Exercise
Copy out the records below word for word, from the line with "The height and width of the screenshot is (330, 1568)." up to and including the line with "click(x=879, y=20)".

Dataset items

- - - - -

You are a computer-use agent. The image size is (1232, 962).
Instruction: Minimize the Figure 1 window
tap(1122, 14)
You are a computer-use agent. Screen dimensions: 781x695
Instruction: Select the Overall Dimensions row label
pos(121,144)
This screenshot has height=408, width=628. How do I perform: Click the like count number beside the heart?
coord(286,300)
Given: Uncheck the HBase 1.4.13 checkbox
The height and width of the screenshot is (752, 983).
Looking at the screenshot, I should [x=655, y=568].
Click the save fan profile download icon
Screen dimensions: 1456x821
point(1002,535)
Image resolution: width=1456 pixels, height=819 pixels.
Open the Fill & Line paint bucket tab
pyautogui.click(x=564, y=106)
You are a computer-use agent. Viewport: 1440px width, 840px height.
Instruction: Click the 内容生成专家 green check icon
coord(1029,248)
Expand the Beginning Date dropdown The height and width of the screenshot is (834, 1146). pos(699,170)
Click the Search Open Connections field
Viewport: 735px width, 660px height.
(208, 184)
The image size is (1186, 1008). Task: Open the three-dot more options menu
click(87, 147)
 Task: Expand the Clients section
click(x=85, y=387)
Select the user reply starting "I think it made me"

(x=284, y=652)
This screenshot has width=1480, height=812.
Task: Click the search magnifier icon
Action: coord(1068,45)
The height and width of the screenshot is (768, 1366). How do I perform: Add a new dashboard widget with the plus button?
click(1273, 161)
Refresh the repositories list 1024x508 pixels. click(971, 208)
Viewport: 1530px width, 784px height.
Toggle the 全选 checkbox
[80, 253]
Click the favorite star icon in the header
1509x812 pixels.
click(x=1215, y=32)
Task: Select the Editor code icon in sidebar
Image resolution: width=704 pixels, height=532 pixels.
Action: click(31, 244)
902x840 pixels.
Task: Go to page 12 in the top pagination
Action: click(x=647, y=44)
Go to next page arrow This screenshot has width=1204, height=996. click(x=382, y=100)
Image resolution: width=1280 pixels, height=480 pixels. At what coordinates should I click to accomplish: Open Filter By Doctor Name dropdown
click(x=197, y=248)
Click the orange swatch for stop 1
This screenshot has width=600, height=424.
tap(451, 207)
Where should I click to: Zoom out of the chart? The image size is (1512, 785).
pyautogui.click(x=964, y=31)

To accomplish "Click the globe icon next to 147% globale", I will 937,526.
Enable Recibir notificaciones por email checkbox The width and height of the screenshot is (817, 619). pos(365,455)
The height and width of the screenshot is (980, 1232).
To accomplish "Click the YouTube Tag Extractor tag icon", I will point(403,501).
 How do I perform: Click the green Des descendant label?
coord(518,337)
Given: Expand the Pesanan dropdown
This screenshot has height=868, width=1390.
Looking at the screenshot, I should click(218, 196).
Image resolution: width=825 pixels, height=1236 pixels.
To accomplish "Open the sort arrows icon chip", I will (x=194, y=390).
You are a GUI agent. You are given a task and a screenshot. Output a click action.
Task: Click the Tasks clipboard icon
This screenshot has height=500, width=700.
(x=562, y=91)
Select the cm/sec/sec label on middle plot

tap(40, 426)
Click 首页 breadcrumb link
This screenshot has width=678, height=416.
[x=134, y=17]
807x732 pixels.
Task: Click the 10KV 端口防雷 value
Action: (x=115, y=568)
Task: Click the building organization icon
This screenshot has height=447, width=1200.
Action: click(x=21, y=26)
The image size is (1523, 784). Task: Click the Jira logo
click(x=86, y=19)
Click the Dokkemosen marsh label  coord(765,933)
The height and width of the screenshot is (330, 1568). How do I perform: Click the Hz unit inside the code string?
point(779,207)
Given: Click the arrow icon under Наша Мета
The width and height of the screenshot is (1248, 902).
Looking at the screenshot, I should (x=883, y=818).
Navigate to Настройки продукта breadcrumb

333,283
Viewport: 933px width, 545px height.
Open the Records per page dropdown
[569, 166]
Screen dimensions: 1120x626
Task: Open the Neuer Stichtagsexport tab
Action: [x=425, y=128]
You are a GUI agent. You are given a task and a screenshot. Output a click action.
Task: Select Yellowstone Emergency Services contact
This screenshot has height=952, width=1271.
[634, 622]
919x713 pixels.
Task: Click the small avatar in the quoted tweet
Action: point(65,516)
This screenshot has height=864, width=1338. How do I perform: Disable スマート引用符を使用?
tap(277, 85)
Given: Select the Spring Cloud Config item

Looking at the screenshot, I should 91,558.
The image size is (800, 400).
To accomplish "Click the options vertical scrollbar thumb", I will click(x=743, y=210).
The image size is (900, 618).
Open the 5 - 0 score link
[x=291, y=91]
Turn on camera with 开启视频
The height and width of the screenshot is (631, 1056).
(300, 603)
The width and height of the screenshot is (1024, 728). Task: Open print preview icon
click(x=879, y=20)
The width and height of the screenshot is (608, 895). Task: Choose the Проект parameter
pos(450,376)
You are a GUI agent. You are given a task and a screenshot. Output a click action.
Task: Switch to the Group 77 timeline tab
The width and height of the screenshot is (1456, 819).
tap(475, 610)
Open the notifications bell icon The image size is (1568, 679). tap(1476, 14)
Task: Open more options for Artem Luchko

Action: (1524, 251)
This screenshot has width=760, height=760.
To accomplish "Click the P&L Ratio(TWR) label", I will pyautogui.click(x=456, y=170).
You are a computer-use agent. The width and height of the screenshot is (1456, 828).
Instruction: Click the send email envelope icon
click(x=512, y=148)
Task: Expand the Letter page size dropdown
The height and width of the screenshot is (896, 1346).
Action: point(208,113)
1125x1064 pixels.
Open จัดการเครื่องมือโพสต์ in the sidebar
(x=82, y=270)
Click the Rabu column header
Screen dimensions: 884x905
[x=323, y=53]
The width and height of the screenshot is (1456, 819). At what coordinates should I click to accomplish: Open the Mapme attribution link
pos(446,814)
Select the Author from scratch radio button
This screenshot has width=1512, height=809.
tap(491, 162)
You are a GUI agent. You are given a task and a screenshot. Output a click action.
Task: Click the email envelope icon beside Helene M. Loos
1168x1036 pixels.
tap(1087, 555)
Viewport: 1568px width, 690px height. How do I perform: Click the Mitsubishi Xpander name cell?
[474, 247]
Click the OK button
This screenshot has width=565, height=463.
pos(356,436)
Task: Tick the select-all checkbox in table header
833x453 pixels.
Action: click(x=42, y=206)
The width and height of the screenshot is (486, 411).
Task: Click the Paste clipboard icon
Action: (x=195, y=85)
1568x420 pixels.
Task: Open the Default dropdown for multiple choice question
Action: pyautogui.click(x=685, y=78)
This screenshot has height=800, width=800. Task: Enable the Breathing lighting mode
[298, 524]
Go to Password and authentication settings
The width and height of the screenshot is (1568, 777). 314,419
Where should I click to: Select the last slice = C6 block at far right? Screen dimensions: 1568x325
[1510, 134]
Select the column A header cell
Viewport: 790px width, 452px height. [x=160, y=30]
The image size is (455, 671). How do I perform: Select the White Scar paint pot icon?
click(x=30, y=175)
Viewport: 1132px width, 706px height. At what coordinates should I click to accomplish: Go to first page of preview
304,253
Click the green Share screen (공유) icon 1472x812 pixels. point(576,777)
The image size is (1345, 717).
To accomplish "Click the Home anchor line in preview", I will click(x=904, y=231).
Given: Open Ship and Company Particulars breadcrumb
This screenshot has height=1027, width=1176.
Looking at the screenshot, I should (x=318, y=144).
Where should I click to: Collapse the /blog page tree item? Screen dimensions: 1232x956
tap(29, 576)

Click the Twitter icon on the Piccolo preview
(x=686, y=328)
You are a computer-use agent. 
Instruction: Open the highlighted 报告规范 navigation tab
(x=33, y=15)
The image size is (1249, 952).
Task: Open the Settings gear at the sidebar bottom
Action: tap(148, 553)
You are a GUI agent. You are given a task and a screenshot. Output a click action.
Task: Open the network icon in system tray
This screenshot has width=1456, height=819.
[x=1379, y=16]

- - - - -

Task output
The height and width of the screenshot is (330, 1568). How do I perform: Click the Hz unit inside the code string?
point(779,207)
Given: Click the arrow icon under Наша Мета
The width and height of the screenshot is (1248, 902).
Looking at the screenshot, I should (x=883, y=818).
Navigate to Настройки продукта breadcrumb

333,283
Viewport: 933px width, 545px height.
Open the Records per page dropdown
[569, 166]
Screen dimensions: 1120x626
Task: Open the Neuer Stichtagsexport tab
Action: [x=425, y=128]
You are a GUI agent. You are given a task and a screenshot. Output a click action.
Task: Select Yellowstone Emergency Services contact
This screenshot has height=952, width=1271.
[634, 622]
919x713 pixels.
Task: Click the small avatar in the quoted tweet
Action: point(65,516)
This screenshot has height=864, width=1338. How do I perform: Disable スマート引用符を使用?
tap(277, 85)
Given: Select the Spring Cloud Config item

Looking at the screenshot, I should 91,558.
The image size is (800, 400).
To accomplish "Click the options vertical scrollbar thumb", I will click(x=743, y=210).
The image size is (900, 618).
Open the 5 - 0 score link
[x=291, y=91]
Turn on camera with 开启视频
The height and width of the screenshot is (631, 1056).
(300, 603)
The width and height of the screenshot is (1024, 728). Task: Open print preview icon
click(x=879, y=20)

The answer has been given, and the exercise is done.